A New Era of Medicine
Aside from these concerns, public health in general may well benefit from the collection of such large amounts of data, which could potentially lead to new treatments or drug discovery. With over 2 million people in its database, 23andMe collaborates on research efforts with academic and industry partners, including Genetech, Janssen, MediGuard, and the Michael J. Fox Foundation.
“With approximately 85% of 23andMe customers consenting to participate in research, the company has amassed vast amounts of data, which powers research that could lead to new insights and treatments into conditions like cancer, dementia, and diabetes,” according to a 23andMe spokesperson. “23andMe has the largest cohort of genotyped and phenotyped individuals for research on the planet. Traditional research can take more than a decade and millions of dollars to conduct studies with just a few hundred participants. We can undertake real-time research initiatives drawn from our full database.”
With this surplus of data, some genome sequencing companies are looking for new ways to mine data. As an example, Veritas Genetics bought an artificial intelligence company called Curoverse in August 2017 to help start this process. Bertalan Meskó, M.D., Ph.D., who directs the Medical Futurist Institute, predicts that within the next five to ten years, genetic discoveries from these data sets will abound. “With more customers, companies will have more data. With much more data, they can use advanced algorithms, even ones of deep learning, to mine the data sets and come up with conclusions nobody has thought of before,” he says.
While much of this data will be available to for-profit companies, an ambitious initiative by the U.S. National Institutes of Health (NIH), All of Us (a part of the Precision Medicine Initiative), aims to gather large data sets to better understand how genetics relate to environment and health. Launched in 2017, the effort will use advances in “human biology, behavior, genetics, environment, data science, computation, and much more to produce new knowledge with the goal of developing more effective ways to treat disease,” according to the NIH, and will recruit a cohort of over a million diverse participants. This follows the success of the NIH’s Human Genome Project, which completed the entire sequencing of the human genome and provided the basis for today’s genetic tests.

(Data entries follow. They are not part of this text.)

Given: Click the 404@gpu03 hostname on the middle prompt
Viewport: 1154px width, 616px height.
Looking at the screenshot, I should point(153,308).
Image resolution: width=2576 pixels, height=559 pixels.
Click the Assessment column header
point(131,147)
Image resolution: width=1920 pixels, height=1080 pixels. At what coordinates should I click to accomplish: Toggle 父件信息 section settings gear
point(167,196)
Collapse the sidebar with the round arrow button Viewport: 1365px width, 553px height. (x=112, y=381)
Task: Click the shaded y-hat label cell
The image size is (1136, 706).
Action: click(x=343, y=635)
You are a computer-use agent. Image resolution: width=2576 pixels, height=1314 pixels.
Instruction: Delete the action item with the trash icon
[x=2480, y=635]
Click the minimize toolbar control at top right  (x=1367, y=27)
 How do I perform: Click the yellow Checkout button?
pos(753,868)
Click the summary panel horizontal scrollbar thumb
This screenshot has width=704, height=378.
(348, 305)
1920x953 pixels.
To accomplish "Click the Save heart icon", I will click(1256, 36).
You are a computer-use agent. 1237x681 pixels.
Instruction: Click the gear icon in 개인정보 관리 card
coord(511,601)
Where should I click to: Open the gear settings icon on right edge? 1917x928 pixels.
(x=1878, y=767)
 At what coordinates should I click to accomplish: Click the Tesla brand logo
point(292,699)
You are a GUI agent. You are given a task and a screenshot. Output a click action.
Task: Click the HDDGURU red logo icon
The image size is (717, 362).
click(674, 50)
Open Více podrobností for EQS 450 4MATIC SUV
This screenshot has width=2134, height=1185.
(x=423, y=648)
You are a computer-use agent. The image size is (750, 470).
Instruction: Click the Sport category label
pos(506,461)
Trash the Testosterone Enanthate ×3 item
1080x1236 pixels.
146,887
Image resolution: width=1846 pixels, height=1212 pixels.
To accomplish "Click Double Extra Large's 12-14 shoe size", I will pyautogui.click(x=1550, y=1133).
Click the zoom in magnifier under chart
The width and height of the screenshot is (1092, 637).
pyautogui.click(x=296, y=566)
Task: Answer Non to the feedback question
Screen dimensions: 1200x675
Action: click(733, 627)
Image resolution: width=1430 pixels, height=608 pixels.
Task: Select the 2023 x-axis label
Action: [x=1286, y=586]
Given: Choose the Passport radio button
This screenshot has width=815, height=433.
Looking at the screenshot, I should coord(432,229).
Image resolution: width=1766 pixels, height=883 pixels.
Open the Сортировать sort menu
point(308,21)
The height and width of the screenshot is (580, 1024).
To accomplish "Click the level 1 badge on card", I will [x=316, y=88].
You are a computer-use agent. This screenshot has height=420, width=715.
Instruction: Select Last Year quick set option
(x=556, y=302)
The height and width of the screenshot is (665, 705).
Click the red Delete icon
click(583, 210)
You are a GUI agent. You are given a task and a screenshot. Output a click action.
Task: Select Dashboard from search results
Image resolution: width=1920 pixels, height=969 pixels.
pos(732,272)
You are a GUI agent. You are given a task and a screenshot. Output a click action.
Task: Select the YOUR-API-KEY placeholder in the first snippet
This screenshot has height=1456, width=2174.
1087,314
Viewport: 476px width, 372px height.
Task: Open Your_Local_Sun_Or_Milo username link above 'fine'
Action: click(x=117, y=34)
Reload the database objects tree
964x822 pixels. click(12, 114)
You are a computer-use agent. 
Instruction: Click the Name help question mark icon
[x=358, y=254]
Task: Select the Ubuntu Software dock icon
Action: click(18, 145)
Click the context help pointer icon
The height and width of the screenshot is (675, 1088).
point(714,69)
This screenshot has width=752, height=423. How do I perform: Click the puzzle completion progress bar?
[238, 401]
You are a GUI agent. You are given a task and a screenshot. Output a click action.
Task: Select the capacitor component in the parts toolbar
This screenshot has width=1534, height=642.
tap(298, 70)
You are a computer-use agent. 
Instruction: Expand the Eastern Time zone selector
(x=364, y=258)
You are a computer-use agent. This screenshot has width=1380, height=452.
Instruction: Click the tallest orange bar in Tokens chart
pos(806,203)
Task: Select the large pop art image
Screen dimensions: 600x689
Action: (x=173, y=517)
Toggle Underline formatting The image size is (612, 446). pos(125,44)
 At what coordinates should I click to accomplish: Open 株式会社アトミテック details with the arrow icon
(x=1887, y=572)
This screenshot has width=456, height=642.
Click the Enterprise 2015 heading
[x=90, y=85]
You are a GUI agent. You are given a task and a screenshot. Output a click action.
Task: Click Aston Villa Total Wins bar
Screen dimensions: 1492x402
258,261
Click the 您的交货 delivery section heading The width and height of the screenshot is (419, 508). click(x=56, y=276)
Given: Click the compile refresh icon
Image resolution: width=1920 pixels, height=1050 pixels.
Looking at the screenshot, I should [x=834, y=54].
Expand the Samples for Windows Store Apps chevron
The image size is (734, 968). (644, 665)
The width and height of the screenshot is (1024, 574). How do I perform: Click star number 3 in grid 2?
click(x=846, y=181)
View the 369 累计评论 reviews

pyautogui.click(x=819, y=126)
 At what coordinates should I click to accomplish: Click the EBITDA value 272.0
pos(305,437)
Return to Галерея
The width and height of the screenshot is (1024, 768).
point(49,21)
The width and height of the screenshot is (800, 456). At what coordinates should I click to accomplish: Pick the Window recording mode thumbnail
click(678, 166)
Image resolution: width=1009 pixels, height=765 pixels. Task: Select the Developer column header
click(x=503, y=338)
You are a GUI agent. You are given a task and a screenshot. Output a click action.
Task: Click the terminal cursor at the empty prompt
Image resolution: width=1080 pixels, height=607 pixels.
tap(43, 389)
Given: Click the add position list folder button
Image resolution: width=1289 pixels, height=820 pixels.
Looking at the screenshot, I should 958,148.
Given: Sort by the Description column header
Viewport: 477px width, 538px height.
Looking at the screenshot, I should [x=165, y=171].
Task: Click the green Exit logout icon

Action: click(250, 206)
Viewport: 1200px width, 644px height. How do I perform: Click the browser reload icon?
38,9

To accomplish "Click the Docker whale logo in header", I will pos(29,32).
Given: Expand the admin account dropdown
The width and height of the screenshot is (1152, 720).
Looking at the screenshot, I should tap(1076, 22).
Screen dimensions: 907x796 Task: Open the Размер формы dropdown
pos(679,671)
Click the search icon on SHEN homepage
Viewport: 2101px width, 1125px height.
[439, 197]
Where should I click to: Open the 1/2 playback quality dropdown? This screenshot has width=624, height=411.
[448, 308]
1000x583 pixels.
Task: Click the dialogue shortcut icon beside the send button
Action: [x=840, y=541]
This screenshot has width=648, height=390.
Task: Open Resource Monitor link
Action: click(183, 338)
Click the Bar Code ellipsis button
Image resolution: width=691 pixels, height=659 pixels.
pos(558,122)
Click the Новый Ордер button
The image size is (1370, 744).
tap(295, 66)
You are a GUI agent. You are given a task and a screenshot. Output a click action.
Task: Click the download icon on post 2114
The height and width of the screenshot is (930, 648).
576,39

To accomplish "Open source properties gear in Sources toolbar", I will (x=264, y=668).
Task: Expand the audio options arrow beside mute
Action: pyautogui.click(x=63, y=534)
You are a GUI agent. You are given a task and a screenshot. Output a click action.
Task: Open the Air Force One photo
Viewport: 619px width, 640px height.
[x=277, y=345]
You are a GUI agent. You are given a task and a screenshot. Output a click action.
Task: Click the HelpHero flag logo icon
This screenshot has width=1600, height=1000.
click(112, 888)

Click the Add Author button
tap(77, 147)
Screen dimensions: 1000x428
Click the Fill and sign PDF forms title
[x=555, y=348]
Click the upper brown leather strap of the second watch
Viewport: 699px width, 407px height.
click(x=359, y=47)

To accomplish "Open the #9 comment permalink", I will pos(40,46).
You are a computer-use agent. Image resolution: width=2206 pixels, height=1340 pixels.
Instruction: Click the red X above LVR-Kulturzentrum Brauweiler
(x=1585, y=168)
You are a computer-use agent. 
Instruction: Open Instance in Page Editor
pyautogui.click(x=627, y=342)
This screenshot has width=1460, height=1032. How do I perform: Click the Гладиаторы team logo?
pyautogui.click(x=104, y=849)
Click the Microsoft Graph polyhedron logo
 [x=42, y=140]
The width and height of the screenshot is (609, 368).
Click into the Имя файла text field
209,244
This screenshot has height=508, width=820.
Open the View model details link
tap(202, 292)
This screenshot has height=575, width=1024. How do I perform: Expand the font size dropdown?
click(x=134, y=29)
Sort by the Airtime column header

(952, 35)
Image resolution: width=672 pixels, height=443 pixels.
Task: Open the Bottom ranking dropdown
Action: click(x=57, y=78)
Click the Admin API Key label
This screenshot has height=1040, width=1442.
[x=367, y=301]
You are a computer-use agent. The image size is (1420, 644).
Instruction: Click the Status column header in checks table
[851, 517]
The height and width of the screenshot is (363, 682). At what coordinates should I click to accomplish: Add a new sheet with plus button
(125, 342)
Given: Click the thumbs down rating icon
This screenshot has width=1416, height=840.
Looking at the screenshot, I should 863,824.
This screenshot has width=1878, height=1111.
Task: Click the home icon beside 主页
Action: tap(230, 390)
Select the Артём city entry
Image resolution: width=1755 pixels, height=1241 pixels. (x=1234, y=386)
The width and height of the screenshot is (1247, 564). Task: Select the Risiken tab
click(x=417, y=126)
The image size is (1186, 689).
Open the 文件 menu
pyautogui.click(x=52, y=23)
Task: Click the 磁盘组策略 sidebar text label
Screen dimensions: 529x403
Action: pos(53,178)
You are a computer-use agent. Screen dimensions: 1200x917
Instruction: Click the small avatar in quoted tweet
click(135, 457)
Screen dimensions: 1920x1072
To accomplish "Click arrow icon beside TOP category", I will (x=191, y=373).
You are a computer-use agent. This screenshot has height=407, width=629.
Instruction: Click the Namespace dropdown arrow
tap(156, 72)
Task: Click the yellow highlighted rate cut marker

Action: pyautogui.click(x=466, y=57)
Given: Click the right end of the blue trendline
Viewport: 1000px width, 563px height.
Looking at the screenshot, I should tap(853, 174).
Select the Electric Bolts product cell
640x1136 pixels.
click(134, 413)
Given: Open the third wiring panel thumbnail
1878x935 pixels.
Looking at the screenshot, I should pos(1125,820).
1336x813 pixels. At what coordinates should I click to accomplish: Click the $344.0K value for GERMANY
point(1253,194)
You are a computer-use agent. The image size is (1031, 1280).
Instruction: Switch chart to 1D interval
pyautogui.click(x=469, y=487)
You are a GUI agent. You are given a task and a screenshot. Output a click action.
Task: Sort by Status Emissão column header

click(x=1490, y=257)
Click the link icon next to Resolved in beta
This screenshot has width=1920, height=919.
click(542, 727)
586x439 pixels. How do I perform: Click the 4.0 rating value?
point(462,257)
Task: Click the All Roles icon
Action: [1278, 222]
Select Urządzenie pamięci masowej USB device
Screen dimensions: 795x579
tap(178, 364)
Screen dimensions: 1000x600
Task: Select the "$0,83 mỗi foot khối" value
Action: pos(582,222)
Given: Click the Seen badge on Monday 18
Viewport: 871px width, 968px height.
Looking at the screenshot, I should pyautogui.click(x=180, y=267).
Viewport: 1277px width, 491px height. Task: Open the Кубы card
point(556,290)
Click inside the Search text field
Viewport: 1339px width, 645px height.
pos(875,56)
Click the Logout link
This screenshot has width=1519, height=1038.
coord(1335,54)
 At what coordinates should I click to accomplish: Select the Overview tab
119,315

“Now that we have a good understanding of very simple genetic disorders thanks to this remarkable project,” says Jarvik, “we’re moving into the next phase of trying to understand more complicated conditions like dementia, heart disease, and cancer, most of which [are] not caused by a single change in the genome but a series of changes, plus environment, plus chance. Large data sets are needed to study these complex interactions.”
In the meantime, for those consumers thinking of taking a genetic test, Meskó advises, “Be vigilant, don’t believe everything, and define what you look for. Even while working with a physician and a genetic counselor, it’s really complicated to get DNA changes translated into practical pieces of advice about lifestyle.”